[start]
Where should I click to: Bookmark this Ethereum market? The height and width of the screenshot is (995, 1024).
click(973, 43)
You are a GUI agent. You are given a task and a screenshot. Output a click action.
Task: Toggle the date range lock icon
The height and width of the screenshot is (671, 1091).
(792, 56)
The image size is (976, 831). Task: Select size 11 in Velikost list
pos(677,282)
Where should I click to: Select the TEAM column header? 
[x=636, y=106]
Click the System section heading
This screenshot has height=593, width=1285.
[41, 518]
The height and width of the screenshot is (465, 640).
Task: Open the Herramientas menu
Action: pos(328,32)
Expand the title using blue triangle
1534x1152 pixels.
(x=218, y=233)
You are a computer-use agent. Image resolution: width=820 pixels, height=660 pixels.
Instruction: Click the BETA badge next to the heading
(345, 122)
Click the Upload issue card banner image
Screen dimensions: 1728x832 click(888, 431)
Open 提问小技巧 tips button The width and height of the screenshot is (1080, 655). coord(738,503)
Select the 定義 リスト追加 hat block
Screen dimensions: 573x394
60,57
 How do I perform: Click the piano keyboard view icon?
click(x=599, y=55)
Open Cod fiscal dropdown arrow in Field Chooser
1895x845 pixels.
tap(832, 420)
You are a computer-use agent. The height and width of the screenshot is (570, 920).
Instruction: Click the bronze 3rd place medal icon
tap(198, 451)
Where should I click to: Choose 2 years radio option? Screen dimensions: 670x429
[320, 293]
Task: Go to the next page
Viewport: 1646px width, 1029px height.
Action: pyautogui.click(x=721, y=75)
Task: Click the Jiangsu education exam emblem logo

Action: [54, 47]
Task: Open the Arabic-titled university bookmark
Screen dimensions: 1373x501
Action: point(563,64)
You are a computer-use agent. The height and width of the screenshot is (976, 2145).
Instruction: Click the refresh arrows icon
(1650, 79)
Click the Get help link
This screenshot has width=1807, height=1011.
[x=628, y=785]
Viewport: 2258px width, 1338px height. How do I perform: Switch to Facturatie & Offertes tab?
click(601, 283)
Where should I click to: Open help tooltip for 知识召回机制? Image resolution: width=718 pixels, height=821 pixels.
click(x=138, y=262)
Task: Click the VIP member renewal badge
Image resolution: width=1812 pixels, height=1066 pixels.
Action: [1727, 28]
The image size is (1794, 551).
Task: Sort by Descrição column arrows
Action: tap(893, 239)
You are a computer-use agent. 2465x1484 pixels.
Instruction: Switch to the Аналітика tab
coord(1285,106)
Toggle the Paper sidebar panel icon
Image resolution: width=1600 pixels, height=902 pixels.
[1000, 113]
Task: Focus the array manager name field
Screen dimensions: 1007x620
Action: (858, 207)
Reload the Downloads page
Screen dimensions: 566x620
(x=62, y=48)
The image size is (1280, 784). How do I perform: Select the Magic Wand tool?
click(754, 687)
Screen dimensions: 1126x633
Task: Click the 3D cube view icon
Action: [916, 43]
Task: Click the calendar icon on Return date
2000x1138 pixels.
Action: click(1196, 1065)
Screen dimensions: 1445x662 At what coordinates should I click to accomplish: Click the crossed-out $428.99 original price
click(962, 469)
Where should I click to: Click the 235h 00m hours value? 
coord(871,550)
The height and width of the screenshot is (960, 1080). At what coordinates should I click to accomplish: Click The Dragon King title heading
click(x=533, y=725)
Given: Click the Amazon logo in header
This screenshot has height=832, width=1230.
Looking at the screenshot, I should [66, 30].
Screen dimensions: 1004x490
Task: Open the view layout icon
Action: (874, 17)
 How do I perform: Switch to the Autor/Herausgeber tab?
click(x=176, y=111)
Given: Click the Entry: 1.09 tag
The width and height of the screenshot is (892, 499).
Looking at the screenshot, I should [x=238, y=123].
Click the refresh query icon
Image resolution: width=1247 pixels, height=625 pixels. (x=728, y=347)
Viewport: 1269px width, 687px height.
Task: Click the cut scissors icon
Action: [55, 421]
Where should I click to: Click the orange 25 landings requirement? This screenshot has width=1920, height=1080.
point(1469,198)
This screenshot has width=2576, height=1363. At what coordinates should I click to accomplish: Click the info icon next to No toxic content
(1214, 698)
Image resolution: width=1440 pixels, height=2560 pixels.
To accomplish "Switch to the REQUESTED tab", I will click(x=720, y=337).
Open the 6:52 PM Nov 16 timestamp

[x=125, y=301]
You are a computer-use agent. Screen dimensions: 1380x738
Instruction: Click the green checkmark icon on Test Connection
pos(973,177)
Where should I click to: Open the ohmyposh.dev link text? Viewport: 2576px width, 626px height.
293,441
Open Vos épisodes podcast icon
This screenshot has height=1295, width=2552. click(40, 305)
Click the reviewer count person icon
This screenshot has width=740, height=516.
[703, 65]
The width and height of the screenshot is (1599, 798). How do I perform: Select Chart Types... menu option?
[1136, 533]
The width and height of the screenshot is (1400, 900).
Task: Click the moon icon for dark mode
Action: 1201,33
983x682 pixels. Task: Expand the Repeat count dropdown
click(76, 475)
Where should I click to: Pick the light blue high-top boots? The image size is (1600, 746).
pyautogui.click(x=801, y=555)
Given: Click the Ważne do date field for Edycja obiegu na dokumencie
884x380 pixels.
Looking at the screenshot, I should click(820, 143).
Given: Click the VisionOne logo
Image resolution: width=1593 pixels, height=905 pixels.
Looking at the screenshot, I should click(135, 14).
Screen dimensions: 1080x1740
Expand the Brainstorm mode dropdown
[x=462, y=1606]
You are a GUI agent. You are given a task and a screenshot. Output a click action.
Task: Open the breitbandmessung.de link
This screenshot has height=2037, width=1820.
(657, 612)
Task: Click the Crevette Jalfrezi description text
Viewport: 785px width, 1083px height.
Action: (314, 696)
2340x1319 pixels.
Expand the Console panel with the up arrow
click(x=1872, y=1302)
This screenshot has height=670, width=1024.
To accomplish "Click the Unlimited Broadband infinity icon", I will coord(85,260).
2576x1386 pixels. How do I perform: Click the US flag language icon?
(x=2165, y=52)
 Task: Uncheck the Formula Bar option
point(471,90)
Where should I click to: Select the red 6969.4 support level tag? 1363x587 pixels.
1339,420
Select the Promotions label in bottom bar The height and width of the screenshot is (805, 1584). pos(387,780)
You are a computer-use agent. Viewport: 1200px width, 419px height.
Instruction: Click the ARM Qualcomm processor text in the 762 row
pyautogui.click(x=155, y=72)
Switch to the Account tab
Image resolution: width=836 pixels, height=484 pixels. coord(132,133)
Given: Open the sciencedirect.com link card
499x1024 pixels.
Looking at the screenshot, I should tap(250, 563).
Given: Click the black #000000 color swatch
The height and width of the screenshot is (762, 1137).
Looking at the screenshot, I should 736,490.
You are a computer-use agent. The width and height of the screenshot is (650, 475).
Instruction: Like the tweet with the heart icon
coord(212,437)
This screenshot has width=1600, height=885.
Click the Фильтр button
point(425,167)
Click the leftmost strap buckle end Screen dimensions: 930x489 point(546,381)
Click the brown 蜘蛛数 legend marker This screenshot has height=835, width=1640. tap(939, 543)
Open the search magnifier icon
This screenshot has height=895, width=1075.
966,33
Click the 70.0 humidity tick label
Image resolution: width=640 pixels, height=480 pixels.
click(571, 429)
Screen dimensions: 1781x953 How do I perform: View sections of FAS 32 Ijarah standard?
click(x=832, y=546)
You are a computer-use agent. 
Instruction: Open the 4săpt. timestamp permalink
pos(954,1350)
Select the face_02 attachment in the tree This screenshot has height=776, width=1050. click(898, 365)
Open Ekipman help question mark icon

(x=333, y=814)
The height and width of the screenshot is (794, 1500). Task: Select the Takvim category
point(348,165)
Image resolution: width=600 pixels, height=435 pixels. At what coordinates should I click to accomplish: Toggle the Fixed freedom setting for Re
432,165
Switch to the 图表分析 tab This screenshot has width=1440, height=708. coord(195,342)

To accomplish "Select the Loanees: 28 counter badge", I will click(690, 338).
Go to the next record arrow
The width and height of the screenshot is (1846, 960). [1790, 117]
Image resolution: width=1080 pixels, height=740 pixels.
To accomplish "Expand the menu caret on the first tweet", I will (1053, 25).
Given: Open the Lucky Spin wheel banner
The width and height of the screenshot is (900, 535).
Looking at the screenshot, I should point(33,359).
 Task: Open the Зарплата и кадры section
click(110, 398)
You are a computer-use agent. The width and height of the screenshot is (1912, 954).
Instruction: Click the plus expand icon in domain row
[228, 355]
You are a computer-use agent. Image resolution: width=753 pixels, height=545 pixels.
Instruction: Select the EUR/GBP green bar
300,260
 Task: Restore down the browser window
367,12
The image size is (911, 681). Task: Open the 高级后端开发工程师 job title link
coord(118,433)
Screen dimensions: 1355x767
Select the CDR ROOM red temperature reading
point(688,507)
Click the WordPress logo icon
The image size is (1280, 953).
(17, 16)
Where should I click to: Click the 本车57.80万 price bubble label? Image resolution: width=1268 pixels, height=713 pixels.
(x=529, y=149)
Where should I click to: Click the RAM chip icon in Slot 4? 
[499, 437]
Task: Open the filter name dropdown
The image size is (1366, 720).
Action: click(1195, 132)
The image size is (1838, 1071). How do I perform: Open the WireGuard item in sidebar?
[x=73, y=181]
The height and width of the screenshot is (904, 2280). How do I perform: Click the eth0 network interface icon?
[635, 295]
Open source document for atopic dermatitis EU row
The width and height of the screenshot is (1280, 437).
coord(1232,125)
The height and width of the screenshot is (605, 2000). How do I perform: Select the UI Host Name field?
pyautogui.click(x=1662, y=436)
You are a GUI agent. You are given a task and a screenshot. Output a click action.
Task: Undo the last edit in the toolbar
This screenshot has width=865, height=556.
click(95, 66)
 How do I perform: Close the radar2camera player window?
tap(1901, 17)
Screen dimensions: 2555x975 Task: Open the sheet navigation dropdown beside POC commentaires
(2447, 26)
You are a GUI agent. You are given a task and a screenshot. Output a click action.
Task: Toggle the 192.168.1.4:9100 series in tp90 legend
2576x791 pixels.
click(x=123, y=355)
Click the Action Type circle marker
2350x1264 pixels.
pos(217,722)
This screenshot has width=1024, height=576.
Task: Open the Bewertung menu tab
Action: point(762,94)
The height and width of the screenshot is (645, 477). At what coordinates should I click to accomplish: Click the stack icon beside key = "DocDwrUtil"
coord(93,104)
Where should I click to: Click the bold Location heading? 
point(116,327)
[end]
# What you should do
Return, unchanged, every line of the records above from the first line through the line containing "click(x=138, y=262)", including both of those lines.

# Worked answer
Where should I click to: Bookmark this Ethereum market? The height and width of the screenshot is (995, 1024).
click(973, 43)
You are a GUI agent. You are given a task and a screenshot. Output a click action.
Task: Toggle the date range lock icon
The height and width of the screenshot is (671, 1091).
(792, 56)
The image size is (976, 831). Task: Select size 11 in Velikost list
pos(677,282)
Where should I click to: Select the TEAM column header? 
[x=636, y=106]
Click the System section heading
This screenshot has height=593, width=1285.
[41, 518]
The height and width of the screenshot is (465, 640).
Task: Open the Herramientas menu
Action: pos(328,32)
Expand the title using blue triangle
1534x1152 pixels.
(x=218, y=233)
You are a computer-use agent. Image resolution: width=820 pixels, height=660 pixels.
Instruction: Click the BETA badge next to the heading
(345, 122)
Click the Upload issue card banner image
Screen dimensions: 1728x832 click(888, 431)
Open 提问小技巧 tips button The width and height of the screenshot is (1080, 655). coord(738,503)
Select the 定義 リスト追加 hat block
Screen dimensions: 573x394
60,57
 How do I perform: Click the piano keyboard view icon?
click(x=599, y=55)
Open Cod fiscal dropdown arrow in Field Chooser
1895x845 pixels.
tap(832, 420)
You are a computer-use agent. The height and width of the screenshot is (570, 920).
Instruction: Click the bronze 3rd place medal icon
tap(198, 451)
Where should I click to: Choose 2 years radio option? Screen dimensions: 670x429
[320, 293]
Task: Go to the next page
Viewport: 1646px width, 1029px height.
Action: pyautogui.click(x=721, y=75)
Task: Click the Jiangsu education exam emblem logo

Action: [54, 47]
Task: Open the Arabic-titled university bookmark
Screen dimensions: 1373x501
Action: point(563,64)
You are a computer-use agent. The height and width of the screenshot is (976, 2145).
Instruction: Click the refresh arrows icon
(1650, 79)
Click the Get help link
This screenshot has width=1807, height=1011.
[x=628, y=785]
Viewport: 2258px width, 1338px height. How do I perform: Switch to Facturatie & Offertes tab?
click(601, 283)
Where should I click to: Open help tooltip for 知识召回机制? Image resolution: width=718 pixels, height=821 pixels.
click(x=138, y=262)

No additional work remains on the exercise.